Supplied material: Begin

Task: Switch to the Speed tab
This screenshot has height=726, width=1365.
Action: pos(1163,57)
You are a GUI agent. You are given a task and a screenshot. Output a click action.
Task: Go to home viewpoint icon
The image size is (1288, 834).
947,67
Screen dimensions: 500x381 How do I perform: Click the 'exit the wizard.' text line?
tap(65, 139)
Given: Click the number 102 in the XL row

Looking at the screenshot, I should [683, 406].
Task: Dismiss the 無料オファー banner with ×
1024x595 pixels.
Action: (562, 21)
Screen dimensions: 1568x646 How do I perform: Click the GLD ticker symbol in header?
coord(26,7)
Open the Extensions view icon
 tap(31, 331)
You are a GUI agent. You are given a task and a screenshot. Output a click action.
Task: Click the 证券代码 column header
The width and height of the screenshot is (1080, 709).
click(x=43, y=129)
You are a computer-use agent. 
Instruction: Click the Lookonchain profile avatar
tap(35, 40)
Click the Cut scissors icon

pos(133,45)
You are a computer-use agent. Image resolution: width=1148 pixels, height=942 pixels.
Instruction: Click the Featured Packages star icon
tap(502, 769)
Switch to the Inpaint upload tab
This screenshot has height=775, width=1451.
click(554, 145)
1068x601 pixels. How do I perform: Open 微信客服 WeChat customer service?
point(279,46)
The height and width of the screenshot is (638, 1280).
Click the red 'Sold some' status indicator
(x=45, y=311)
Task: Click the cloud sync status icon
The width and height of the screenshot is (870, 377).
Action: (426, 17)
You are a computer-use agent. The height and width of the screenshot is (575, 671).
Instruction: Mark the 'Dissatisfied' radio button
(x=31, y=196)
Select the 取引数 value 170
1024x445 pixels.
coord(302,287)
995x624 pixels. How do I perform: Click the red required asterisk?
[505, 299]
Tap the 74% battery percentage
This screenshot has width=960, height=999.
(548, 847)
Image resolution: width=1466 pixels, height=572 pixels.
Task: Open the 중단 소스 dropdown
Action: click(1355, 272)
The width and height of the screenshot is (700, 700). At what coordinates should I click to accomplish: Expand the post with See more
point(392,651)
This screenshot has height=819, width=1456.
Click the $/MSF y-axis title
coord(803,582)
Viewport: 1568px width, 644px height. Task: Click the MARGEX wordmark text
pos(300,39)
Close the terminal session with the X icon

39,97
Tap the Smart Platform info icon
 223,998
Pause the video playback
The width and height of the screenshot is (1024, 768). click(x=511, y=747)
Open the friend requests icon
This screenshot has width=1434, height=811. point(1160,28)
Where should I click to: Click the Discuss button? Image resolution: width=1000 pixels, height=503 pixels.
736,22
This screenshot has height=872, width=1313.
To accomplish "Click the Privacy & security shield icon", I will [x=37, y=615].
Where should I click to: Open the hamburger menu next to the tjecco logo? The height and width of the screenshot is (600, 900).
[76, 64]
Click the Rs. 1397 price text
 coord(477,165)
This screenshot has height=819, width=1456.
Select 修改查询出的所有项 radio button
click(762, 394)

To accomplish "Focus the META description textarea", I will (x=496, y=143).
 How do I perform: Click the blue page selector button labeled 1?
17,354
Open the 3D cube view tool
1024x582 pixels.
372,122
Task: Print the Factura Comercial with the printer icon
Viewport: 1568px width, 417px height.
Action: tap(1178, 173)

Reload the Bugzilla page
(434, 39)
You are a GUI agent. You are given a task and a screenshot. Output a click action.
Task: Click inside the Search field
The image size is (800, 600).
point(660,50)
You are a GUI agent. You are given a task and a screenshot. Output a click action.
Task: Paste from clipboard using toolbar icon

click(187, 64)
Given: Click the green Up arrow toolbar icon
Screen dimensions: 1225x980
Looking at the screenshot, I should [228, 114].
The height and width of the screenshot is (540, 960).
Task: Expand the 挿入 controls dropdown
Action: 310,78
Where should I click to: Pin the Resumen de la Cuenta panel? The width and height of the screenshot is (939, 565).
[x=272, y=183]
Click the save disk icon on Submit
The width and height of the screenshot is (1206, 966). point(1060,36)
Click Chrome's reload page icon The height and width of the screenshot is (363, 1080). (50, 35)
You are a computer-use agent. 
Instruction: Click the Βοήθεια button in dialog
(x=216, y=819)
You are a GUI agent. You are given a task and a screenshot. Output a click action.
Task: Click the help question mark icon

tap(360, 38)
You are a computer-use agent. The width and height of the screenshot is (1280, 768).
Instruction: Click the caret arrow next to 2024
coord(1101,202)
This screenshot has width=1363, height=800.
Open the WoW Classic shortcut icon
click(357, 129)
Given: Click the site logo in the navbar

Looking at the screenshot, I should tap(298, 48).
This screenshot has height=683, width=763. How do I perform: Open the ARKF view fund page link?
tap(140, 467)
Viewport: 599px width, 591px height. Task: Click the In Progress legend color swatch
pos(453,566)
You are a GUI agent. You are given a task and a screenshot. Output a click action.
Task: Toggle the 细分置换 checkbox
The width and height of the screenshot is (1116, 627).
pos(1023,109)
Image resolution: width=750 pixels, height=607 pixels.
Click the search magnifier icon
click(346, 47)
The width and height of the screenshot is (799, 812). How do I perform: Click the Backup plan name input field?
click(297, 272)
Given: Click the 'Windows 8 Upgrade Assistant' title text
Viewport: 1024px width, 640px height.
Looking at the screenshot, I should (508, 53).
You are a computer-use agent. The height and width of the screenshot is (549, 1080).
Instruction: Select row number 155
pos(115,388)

Supplied material: End

* **Activity**: Extract from the records above the lines from the one containing "Screen dimensions: 1568x646" to the one containing "Task: Click the 证券代码 column header", both lines included, exactly as they appear and with nothing else.

* **Task output**:
Screen dimensions: 1568x646 How do I perform: Click the GLD ticker symbol in header?
coord(26,7)
Open the Extensions view icon
 tap(31, 331)
You are a GUI agent. You are given a task and a screenshot. Output a click action.
Task: Click the 证券代码 column header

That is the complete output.